Karl Marx pours scorn on the idea that there is an entity called History which operates in deterministic style through human beings: History does nothing, it possesses no immense wealth, it wages no battles. It is man, real living man, that does all that, that possesses and fights; History is not a person apart, using man as a means for its own particular ends; History is nothing but the activity of man pursuing his aim...
Marx also rejects the idea that the various historical modes of production must follow upon one another in some rigidly determined way. Nor does Marx seem to think that the productive forces are always inexorably expanding. Anyway, if the overthrow of Capitalism is inevitable, why should the working class (proletariat) not just sit back and wait for it to happen rather than organizing to bring it politically about? One might claim, as Marx seems to, that it is inevitable that the working class will grow to consciousness of its plight and act to change it, so that its 'free' action is somehow calculated into the broader deterministic narrative. Some Christians have tried in similar ways to resolve the apparent discrepency between free will and divine providence (i.e. predestination, John Calvinism, book of Revelation). But in practice, when he is analyzing particular political situations, Marx would seem to believe that political revolution depends on the struggle of contending social forces, and the outcome of this is in no sense historically guaranteed. There are, to be sure, historical laws; but these are the results of concerted human action, not of some destiny grandly independent of it.

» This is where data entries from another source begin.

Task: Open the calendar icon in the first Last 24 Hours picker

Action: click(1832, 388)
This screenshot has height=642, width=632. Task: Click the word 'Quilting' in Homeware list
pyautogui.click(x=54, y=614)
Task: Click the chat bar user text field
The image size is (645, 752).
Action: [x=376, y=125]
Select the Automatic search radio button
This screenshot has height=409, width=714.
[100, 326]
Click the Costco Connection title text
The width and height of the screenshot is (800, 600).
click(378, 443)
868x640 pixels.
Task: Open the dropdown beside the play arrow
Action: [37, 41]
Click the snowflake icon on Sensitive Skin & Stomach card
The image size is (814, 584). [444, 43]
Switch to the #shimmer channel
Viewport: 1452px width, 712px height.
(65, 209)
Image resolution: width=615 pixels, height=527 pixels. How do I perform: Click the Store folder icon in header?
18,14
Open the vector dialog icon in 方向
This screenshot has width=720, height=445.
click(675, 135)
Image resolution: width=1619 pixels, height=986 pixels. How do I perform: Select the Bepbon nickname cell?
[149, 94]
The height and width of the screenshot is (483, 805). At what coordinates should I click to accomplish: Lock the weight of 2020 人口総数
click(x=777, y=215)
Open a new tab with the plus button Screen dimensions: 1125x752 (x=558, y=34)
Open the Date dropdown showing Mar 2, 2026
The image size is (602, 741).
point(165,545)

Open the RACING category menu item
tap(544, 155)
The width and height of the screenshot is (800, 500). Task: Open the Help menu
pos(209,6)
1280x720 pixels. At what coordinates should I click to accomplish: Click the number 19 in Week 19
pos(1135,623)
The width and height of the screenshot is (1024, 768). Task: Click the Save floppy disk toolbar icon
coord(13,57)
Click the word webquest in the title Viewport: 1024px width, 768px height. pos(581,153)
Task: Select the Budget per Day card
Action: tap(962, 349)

As Marx famously puts it in The Eighteenth Brumaire of Louis Bonaparte: Men make their own history, but they do not make it just as they please; they do not make it under circumstances chosen by themselves, but under circumstances directly encountered, given and transmitted from the past. The tradition of all the dead generations weighs like a nightmare on the brains of the living... The social revolution of the nineteenth century cannot draw its poetry from the past, but only from the future. It cannot begin with itself before it has stripped off all superstitions in regard to the past. Earlier revolutions required recollections of past world history in order to drug themselves concerning their own content. In order to arrive at its own content, the revolution of the nineteenth century must let the dead bury their dead.
"The philosophers have only interpreted the world, in various ways; the point is to change it," said Marx and Engels. Julius Robert Oppenheimer, Jean-Paul Sartre, Pablo Picasso, Julio Cortázar and the current Dalai Lama were/are admirers of Marxism. Oxford University professor Terry Eagleton is the premier expert on Marxism. Socialism by Thomas Fleming is the preeminent book on the very broad topic of socialism. The popular Karl Marx House museum is located in Trier, Germany.